Exercise directions – Below are entries; print them exactly from the first line through the one containing "Task: Select the".

+++ Exercise materials +++

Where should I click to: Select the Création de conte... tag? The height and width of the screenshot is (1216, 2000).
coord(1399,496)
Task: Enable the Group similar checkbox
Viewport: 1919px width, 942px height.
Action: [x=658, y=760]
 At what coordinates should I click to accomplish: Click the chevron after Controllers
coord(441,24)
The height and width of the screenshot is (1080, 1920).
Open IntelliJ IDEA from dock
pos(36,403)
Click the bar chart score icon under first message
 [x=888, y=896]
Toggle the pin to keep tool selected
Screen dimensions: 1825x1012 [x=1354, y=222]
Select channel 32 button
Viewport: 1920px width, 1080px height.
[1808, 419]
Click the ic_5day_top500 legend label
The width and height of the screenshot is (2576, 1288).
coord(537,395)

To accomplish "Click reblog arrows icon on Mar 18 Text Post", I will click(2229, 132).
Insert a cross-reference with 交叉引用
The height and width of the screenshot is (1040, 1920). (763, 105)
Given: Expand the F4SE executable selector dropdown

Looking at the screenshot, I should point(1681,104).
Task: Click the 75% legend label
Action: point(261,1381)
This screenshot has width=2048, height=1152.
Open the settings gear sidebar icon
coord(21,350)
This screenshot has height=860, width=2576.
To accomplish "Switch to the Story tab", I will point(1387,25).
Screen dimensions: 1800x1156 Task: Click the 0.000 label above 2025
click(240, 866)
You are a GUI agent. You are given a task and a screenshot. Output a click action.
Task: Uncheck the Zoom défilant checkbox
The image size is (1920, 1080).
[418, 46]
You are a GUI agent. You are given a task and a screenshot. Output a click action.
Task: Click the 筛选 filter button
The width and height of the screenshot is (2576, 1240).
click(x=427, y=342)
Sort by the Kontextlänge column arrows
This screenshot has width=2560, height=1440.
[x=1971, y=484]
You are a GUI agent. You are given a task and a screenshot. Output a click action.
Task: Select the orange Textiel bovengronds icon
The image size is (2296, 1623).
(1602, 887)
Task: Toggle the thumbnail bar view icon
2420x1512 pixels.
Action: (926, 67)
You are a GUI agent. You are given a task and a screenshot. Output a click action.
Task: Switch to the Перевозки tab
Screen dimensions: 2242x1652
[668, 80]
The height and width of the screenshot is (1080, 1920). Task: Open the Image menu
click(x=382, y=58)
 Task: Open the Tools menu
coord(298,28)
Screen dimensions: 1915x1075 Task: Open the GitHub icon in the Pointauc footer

+++

Solution to this task –
Where should I click to: Select the Création de conte... tag? The height and width of the screenshot is (1216, 2000).
coord(1399,496)
Task: Enable the Group similar checkbox
Viewport: 1919px width, 942px height.
Action: [x=658, y=760]
 At what coordinates should I click to accomplish: Click the chevron after Controllers
coord(441,24)
The height and width of the screenshot is (1080, 1920).
Open IntelliJ IDEA from dock
pos(36,403)
Click the bar chart score icon under first message
 [x=888, y=896]
Toggle the pin to keep tool selected
Screen dimensions: 1825x1012 [x=1354, y=222]
Select channel 32 button
Viewport: 1920px width, 1080px height.
[1808, 419]
Click the ic_5day_top500 legend label
The width and height of the screenshot is (2576, 1288).
coord(537,395)

To accomplish "Click reblog arrows icon on Mar 18 Text Post", I will click(2229, 132).
Insert a cross-reference with 交叉引用
The height and width of the screenshot is (1040, 1920). (763, 105)
Given: Expand the F4SE executable selector dropdown

Looking at the screenshot, I should point(1681,104).
Task: Click the 75% legend label
Action: point(261,1381)
This screenshot has width=2048, height=1152.
Open the settings gear sidebar icon
coord(21,350)
This screenshot has height=860, width=2576.
To accomplish "Switch to the Story tab", I will point(1387,25).
Screen dimensions: 1800x1156 Task: Click the 0.000 label above 2025
click(240, 866)
You are a GUI agent. You are given a task and a screenshot. Output a click action.
Task: Uncheck the Zoom défilant checkbox
The image size is (1920, 1080).
[418, 46]
You are a GUI agent. You are given a task and a screenshot. Output a click action.
Task: Click the 筛选 filter button
The width and height of the screenshot is (2576, 1240).
click(x=427, y=342)
Sort by the Kontextlänge column arrows
This screenshot has width=2560, height=1440.
[x=1971, y=484]
You are a GUI agent. You are given a task and a screenshot. Output a click action.
Task: Select the orange Textiel bovengronds icon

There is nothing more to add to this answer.